Conclusion: It can be observed that the performance of students of section 'A' is better than the students of section 'B' in terms of good marks (more students in higher mark ranges).
Q7
The runs scored by two teams A and B on the first 60 balls in a cricket match are given below:
| Number of balls | Team A | Team B |
|---|---|---|
| 1-6 | 2 | 5 |
| 7-12 | 1 | 6 |
| 13-18 | 8 | 2 |
| 19-24 | 9 | 10 |
| 25-30 | 4 | 5 |
| 31-36 | 5 | 6 |
| 37-42 | 6 | 3 |
| 43-48 | 10 | 4 |
| 49-54 | 6 | 8 |
| 55-60 | 2 | 10 |
Represent the data of both the teams on the same graph by frequency polygons.
Solution:
It can be observed that the class intervals of the given data are not continuous (there is a gap of 1). Therefore, \( 0.5 \) has to be added to the upper class limits and \( 0.5 \) has to be subtracted from the lower class limits.
Also, class mark of each interval can be found by using the formula:
\[ \text{Class mark} = \frac{\text{Upper class limit} + \text{Lower class limit}}{2} \]
| Number of balls | Class mark | Team A | Team B |
|---|---|---|---|
| 0.5-6.5 | 3.5 | 2 | 5 |
| 6.5-12.5 | 9.5 | 1 | 6 |
| 12.5-18.5 | 15.5 | 8 | 2 |
| 18.5-24.5 | 21.5 | 9 | 10 |
| 24.5-30.5 | 27.5 | 4 | 5 |
| 30.5-36.5 | 33.5 | 5 | 6 |
| 36.5-42.5 | 39.5 | 6 | 3 |
| 42.5-48.5 | 45.5 | 10 | 4 |
| 48.5-54.5 | 51.5 | 6 | 8 |
| 54.5-60.5 | 57.5 | 2 | 10 |
By taking class marks on x-axis and runs scored on y-axis, a frequency polygon can be constructed.
Q8
A random survey of the number of children of various age groups playing in park was found as follows:
| Age (in years) | Number of children |
|---|---|
| 1-2 | 5 |
| 2-3 | 3 |
| 3-5 | 6 |
| 5-7 | 12 |
| 7-10 | 9 |
| 10-15 | 10 |
| 15-17 | 4 |
Draw a histogram to represent the data above.
Solution:
Here, it can be observed that the data has class intervals of varying width. The proportion of children per 1 year interval (frequency density) needs to be calculated.

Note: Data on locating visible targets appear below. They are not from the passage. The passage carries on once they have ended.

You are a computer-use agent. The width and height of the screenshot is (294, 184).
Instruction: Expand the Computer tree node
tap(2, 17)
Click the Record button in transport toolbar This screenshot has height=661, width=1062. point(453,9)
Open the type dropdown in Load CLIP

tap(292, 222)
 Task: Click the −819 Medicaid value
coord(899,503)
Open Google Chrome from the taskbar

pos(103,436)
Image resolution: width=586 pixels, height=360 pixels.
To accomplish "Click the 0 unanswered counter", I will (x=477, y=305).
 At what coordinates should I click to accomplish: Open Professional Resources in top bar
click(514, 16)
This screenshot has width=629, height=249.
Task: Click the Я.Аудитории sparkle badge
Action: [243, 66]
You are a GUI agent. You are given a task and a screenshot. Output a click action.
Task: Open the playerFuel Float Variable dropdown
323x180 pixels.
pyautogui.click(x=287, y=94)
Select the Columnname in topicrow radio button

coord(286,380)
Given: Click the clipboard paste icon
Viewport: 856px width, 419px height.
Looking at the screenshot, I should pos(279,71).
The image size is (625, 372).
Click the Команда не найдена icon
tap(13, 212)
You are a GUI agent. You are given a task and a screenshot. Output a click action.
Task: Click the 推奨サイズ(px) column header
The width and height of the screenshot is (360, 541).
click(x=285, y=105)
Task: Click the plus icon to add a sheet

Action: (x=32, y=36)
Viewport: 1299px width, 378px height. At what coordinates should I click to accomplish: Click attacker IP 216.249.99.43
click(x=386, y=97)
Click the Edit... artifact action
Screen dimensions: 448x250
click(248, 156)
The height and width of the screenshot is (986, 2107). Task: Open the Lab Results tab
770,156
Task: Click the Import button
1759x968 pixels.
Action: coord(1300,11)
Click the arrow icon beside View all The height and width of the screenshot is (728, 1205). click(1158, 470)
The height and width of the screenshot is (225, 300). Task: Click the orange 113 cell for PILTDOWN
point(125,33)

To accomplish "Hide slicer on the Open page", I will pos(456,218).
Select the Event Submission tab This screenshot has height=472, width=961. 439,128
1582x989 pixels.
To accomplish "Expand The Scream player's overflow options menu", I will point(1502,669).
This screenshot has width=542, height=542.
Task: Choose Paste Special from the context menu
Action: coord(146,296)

\[ \text{Length of rectangle} = \frac{\text{Frequency}}{\text{Width of class}} \times \text{Minimum class width} \]
(Minimum class width = 1)
| Age (in years) | Frequency | Width | Length of rectangle |
|---|---|---|---|
| 1-2 | 5 | 1 | \( \frac{5 \times 1}{1} = 5 \) |
| 2-3 | 3 | 1 | \( \frac{3 \times 1}{1} = 3 \) |
| 3-5 | 6 | 2 | \( \frac{6 \times 1}{2} = 3 \) |
| 5-7 | 12 | 2 | \( \frac{12 \times 1}{2} = 6 \) |
| 7-10 | 9 | 3 | \( \frac{9 \times 1}{3} = 3 \) |
| 10-15 | 10 | 5 | \( \frac{10 \times 1}{5} = 2 \) |
| 15-17 | 4 | 2 | \( \frac{4 \times 1}{2} = 2 \) |
Taking the age of children on x-axis and proportion of children per 1 year interval on y-axis, the histogram can be drawn.
Q9
100 surnames were randomly picked up from a local telephone directory and a frequency distribution of the number of letters in the English alphabet in the surnames was found as follows:
| Number of letters | Number of surnames |
|---|---|
| 1-4 | 6 |
| 4-6 | 30 |
| 6-8 | 44 |
| 8-12 | 16 |
| 12-20 | 4 |
(i) Draw a histogram to depict the given information.
(ii) Write the class interval in which the maximum number of surname lie.
Solution:
(i) Here, it can be observed that the data has class intervals of varying width. The proportion of the number of surnames per 2 letters interval can be calculated as follows.
Minimum class width = 2.
| Number of letters | Frequency | Width | Length of rectangle |
|---|---|---|---|
| 1-4 | 6 | 3 | \( \frac{6 \times 2}{3} = 4 \) |
| 4-6 | 30 | 2 | \( \frac{30 \times 2}{2} = 30 \) |
| 6-8 | 44 | 2 | \( \frac{44 \times 2}{2} = 44 \) |
| 8-12 | 16 | 4 | \( \frac{16 \times 2}{4} = 8 \) |
| 12-20 | 4 | 8 | \( \frac{4 \times 2}{8} = 1 \) |
By taking the number of letters on x-axis and the proportion of the number of surnames per 2 letters interval on y-axis and choosing an appropriate scale (1 unit = 4 surnames for y-axis), the histogram can be constructed.
(ii) The class interval in which the maximum number of surnames lies is 6-8 as it has 44 surnames in it (the maximum frequency).